The effect of temperature on its viscoelasticity is shown in Figure 7c. The values of G′ and G″ decreased with the temperature increase. The tan δ increased with frequency argument, and the value of 5°C was lower than that of 25°C or 45°C (Figure 7d). The results demonstrated that the gel became weak with the temperature increase.

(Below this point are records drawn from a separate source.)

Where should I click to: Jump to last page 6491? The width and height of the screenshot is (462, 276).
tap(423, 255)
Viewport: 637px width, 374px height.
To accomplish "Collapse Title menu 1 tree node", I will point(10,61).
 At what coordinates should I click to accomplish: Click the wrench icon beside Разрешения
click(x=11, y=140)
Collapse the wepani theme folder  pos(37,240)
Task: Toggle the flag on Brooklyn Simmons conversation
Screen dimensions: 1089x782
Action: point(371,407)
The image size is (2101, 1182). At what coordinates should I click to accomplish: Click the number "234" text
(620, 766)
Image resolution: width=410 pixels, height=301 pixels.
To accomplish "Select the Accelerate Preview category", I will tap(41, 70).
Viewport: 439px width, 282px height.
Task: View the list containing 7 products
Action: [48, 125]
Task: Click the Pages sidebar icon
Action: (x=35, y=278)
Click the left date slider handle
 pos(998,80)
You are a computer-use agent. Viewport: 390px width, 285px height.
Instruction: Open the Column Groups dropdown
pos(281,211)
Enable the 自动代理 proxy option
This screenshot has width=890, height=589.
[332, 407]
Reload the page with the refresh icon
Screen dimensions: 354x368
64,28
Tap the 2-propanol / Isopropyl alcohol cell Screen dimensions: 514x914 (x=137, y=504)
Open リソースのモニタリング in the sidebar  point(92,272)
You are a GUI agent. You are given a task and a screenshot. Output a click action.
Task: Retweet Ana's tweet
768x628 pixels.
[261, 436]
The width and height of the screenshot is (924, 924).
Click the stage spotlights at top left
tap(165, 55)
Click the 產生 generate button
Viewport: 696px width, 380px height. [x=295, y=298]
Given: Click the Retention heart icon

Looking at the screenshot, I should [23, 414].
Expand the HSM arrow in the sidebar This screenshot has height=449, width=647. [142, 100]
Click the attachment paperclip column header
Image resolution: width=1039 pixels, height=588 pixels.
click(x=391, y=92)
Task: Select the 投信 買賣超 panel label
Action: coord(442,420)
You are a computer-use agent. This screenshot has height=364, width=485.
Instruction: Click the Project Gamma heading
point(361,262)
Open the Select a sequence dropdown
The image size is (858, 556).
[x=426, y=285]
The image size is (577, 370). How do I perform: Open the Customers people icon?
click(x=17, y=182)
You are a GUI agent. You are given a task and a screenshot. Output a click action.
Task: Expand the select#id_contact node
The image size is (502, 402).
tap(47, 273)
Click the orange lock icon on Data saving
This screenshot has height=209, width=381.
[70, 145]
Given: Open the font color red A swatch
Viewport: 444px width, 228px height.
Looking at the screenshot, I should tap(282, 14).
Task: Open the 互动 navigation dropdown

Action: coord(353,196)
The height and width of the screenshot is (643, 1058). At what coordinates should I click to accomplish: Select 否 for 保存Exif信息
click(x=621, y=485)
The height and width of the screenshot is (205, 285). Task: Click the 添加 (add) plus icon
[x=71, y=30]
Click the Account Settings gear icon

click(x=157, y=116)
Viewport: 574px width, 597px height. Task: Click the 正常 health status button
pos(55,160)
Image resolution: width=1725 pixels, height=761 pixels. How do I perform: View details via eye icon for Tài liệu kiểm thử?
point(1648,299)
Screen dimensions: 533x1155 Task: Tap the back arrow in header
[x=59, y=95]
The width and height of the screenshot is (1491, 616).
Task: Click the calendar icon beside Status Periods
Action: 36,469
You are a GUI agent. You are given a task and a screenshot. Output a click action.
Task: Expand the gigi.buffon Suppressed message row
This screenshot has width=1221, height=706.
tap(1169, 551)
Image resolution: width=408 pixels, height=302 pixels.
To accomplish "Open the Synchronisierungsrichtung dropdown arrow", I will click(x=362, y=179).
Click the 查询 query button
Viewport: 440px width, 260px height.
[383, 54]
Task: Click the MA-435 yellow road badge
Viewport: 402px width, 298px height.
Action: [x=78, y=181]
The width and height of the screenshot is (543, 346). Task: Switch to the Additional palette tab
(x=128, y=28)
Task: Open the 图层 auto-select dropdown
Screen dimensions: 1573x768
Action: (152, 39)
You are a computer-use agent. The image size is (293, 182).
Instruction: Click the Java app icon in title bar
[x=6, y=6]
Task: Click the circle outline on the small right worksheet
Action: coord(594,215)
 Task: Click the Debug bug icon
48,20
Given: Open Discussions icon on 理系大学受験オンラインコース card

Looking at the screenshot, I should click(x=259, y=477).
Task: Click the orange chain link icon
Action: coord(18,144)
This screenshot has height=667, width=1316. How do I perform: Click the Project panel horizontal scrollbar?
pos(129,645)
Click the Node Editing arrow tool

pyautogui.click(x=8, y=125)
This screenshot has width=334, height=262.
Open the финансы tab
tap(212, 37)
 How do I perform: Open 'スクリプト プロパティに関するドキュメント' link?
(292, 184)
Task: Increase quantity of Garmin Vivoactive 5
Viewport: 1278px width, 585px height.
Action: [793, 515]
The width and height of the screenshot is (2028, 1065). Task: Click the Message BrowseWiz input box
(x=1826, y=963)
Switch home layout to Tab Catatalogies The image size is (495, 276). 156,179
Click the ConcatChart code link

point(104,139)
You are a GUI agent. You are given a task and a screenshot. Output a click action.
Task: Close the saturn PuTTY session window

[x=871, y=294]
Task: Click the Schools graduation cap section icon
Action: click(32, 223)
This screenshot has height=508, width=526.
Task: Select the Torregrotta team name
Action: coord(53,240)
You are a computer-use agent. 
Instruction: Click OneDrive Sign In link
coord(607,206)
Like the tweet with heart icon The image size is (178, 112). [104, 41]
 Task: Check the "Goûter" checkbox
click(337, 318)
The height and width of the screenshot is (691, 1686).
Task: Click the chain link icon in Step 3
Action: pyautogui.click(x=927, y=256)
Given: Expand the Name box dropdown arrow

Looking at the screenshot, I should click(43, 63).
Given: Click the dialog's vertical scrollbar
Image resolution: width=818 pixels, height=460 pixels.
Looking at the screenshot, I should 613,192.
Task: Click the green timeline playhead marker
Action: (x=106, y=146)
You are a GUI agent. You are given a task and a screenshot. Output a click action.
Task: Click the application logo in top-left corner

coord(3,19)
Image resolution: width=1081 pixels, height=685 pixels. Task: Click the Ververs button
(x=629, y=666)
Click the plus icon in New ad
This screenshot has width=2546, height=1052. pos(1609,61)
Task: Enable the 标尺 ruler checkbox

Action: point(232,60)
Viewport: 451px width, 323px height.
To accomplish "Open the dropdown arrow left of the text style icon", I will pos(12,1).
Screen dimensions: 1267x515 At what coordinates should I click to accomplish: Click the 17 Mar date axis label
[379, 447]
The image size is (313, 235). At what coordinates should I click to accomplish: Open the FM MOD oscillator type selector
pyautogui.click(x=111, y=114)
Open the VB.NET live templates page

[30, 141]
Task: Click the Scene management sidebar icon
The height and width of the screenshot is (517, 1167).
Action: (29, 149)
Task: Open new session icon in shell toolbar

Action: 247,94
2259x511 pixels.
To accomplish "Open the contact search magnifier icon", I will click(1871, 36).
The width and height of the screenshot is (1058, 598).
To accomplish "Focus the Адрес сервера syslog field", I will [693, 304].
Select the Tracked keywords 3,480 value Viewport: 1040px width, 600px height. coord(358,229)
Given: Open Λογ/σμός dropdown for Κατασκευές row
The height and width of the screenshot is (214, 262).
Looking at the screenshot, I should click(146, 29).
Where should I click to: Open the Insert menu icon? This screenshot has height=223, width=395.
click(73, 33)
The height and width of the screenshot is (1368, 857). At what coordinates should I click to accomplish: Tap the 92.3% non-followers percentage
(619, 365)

Antioxidant activity of GFPF

To evaluate the antioxidant activity of GFPF, its DPPH or ABTS free radical scavenging activity is investigated. As illustrated in Figure 8, GFPF demonstrated the free radical scavenging capability in a concentration‐dependent manner at the concentration range of 0.1–0.8 mg/ml. The DPPH free radical scavenging activity increased from 12.51% to 79.32% along with concentration from 0.1 to 0.8 mg/ml (Figure 8a). The DPPH free radical scavenging IC50 for GFPF was 0.47 mg/ml. As for ABTS free radical, GFPF exhibited the similar dose‐dependent scavenging effect as for DPPH (shown in Figure 8b). The IC50 for ABTS free radical scavenging was 0.43 mg/ml. However, its DPPH or ABTS free radical scavenging capability was lower than that of ascorbic acid (16 μg/ml).

Figure 8

Antioxidant activities of gardenia flower polysaccharide fraction. (a) DPPH radical scavenging activity; (b) ABTS radical scavenging activity; ascorbic acid (16 μg/ml) was used as positive control

Compared with many other pectins, such as pectin extracted from apple pomace and citrus peel by subcritical water (IC50 > 4.6 mg/ml) (Wang, Chen, & Lu, 2014) and fig (Ficus carica L.) skin (IC50 > 5.0 mg/ml) (Gharibzahedi, Smith, & Guo, 2019; 222), GFPF had a relatively higher antioxidant activity with lower IC50 (<0.47 mg/ml). It was reported that the interaction between pectin and phenolic compounds displayed a synergistic effect on antioxidant activity (Mercado‐Mercado, de la Rosa, & Alvarez‐Parrilla, 2020). Total phenol content of GFPF was 9.49 mg GAE/g which may be the reason for its high antioxidant activity.

CONCLUSIONS

This study demonstrated that gardenia flower is a new resource of low methoxy pectin (DE = 32.76 ± 1.52%) and the extraction yield was 18.04 ± 1.81%%. It was rich in galacturonic acid (41.05 ± 0.59%). The flow and viscoelastic properties of GFPF were dependent on concentration and temperature. The apparent viscosity was fit with power law model (R 2 > 0.93) and showed a good pseudoplastic behavior. The dynamic viscoelastic behaviors of GFPF displayed gel‐like behaviors with the G′ that was higher than G′′. Furthermore, GFPF showed high antioxidant activity with low IC50 for DPPH and ABTS free radical scavenging. The results suggest that GFPF can be a very promising source of high‐quality low methoxyl pectin and for food and nonfood applications.

CONFLICT OF INTEREST

The authors declare no conflict of interest.